The Australian Stock Exchange (ASX) looks to be within a whisker of its record high.

Before the session open on Monday, the index of its top 200 companies sat at 6,751 points — just 77 points shy of its 6,828 peak.

Meanwhile, the All-Ordinaries Index — made up of the country’s largest 500 companies — was trading just 23 points lower than its all-time high.

Both were marked on 1 November 2007 just before the global financial crisis (GFC) sent stock markets around the world tumbling.

Indeed, it’s taken the Australian market more than a decade to return to those levels.

The ASX 200 Index over the last decade (Chart: MarketIndex)

Contrast that with the US market, which eclipsed its pre-GFC peaks years ago.

The S&P 500 Index, made up of the largest 500 listed companies in the US and generally considered the best indicator of the US stock market’s health, is trading at almost twice its 2007 levels for example.

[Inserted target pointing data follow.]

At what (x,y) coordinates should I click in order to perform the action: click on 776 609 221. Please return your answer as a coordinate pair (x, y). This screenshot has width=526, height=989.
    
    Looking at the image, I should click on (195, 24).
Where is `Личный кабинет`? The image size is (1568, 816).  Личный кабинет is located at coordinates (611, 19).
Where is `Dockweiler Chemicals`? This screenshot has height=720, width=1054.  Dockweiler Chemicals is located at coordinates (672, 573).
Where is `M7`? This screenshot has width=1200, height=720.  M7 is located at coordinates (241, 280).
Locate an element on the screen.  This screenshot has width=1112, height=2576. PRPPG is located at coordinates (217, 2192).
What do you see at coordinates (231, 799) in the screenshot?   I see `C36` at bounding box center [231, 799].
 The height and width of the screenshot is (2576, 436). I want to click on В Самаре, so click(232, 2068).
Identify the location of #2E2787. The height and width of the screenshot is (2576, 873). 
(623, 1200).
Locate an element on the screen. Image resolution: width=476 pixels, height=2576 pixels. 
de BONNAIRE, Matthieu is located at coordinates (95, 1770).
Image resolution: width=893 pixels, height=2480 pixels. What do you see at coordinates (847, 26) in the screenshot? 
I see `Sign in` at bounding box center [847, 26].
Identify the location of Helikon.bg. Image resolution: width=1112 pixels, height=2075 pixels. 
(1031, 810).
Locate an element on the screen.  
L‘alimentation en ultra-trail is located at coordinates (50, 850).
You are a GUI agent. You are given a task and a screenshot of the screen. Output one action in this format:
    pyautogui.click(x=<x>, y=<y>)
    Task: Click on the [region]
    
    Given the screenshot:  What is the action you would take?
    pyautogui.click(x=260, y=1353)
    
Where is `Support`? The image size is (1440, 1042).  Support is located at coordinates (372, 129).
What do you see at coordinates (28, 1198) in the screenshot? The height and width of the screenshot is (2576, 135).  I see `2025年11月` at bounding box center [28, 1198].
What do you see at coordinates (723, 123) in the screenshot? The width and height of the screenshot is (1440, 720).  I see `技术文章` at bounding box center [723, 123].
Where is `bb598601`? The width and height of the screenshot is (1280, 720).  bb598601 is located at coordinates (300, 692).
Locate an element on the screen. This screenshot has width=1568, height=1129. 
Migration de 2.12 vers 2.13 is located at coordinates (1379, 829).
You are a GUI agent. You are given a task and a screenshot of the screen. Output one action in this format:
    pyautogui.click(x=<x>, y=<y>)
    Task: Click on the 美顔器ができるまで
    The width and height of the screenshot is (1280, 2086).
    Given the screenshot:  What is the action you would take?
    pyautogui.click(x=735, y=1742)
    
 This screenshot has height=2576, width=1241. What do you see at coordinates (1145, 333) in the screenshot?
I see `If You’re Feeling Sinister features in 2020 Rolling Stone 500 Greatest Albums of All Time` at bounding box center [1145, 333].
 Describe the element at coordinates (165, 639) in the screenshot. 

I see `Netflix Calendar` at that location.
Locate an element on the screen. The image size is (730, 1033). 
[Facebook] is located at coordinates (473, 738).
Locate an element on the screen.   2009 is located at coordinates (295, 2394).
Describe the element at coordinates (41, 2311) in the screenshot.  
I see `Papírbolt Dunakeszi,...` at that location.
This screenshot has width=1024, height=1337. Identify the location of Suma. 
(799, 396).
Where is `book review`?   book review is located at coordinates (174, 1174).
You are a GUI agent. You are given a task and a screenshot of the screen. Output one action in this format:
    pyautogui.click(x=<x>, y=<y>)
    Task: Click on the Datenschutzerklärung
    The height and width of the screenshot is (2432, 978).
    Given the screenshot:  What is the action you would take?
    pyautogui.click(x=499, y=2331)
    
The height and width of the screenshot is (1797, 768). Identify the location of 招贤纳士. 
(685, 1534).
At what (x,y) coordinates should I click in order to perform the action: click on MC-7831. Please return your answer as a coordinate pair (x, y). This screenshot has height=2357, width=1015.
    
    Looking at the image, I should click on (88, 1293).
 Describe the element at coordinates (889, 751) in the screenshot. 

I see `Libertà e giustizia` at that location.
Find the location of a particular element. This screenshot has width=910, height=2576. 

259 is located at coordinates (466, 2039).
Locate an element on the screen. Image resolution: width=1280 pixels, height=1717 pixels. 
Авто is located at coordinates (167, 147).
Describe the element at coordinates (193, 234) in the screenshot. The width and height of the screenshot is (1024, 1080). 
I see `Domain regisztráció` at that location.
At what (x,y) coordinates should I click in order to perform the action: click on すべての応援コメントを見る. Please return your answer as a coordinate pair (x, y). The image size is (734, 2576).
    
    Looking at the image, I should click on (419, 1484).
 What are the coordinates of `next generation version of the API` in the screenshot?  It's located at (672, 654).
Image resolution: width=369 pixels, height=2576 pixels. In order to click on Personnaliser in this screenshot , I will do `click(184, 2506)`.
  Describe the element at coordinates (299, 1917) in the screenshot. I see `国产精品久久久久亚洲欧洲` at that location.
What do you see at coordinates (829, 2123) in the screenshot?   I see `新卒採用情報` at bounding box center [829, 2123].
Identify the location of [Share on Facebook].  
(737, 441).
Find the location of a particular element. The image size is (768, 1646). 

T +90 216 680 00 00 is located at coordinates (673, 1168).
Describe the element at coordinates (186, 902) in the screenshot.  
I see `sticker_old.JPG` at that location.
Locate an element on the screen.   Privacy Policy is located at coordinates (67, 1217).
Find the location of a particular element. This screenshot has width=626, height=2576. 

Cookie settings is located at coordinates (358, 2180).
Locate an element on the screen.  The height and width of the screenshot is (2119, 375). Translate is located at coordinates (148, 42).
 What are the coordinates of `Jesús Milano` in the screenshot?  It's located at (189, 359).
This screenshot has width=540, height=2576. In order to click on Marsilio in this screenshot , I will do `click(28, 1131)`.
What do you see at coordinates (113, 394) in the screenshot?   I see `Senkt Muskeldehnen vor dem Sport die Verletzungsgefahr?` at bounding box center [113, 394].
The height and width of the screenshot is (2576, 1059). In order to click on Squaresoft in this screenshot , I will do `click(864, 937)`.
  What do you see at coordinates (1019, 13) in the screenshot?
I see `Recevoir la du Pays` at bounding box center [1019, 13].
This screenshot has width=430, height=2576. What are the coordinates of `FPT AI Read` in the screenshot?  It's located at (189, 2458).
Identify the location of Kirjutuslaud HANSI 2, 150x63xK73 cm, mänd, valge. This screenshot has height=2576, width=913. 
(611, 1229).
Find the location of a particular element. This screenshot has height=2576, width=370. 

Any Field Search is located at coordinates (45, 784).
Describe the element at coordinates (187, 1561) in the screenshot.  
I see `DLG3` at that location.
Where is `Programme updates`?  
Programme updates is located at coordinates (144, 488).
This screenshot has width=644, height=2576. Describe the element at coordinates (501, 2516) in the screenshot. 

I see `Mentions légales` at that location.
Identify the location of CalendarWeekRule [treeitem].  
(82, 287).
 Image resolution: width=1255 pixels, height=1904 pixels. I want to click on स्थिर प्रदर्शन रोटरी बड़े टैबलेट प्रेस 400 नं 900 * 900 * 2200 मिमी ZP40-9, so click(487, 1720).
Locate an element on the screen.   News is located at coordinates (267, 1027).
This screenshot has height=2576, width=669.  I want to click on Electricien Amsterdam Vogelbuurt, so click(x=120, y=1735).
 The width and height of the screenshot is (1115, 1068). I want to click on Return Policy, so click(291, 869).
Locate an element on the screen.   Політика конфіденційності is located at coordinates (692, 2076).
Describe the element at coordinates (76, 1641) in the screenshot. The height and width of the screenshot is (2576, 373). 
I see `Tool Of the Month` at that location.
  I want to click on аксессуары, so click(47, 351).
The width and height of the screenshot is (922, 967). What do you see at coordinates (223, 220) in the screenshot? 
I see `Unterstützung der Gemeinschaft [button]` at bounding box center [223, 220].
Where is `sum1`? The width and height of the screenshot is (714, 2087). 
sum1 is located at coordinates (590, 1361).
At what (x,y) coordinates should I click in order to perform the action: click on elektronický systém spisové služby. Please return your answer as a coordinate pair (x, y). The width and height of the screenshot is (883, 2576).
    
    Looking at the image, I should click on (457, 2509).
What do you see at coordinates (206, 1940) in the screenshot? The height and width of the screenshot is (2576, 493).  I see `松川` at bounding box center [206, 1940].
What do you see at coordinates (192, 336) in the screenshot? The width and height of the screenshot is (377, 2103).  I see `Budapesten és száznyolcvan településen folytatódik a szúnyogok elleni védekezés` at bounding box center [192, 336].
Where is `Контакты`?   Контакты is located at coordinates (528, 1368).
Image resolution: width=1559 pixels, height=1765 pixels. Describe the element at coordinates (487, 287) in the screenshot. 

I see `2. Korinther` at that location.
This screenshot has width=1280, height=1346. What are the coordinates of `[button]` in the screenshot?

How the S&P500 Index has fared (Chart: MarketWatch)

The reasons for this are many, according to AMP Capital Chief Economist Shane Oliver, including the tendency of the US Federal Reserve to run more expansionary monetary policy than the Reserve Bank of Australia (RBA).

Oliver also points to the proclivity of Australian companies to pay out dividends — a factor that isn’t included in the Index.

Interestingly, it comes as growth in the underlying Australian economy approaches GFC levels.

The Reserve Bank of Australia (RBA) has slashed the official cash rate to a record low of 1 per cent in an effort to encourage spending and stimulate the economy, with many economists forecasting another cut later this year.

Meanwhile, the embattled retail sector continues to struggle on, business confidence remains weak, as consumers spend less and less.

As the ASX looks to drive higher in coming weeks, an ailing economy means the low-fuel light might well be on.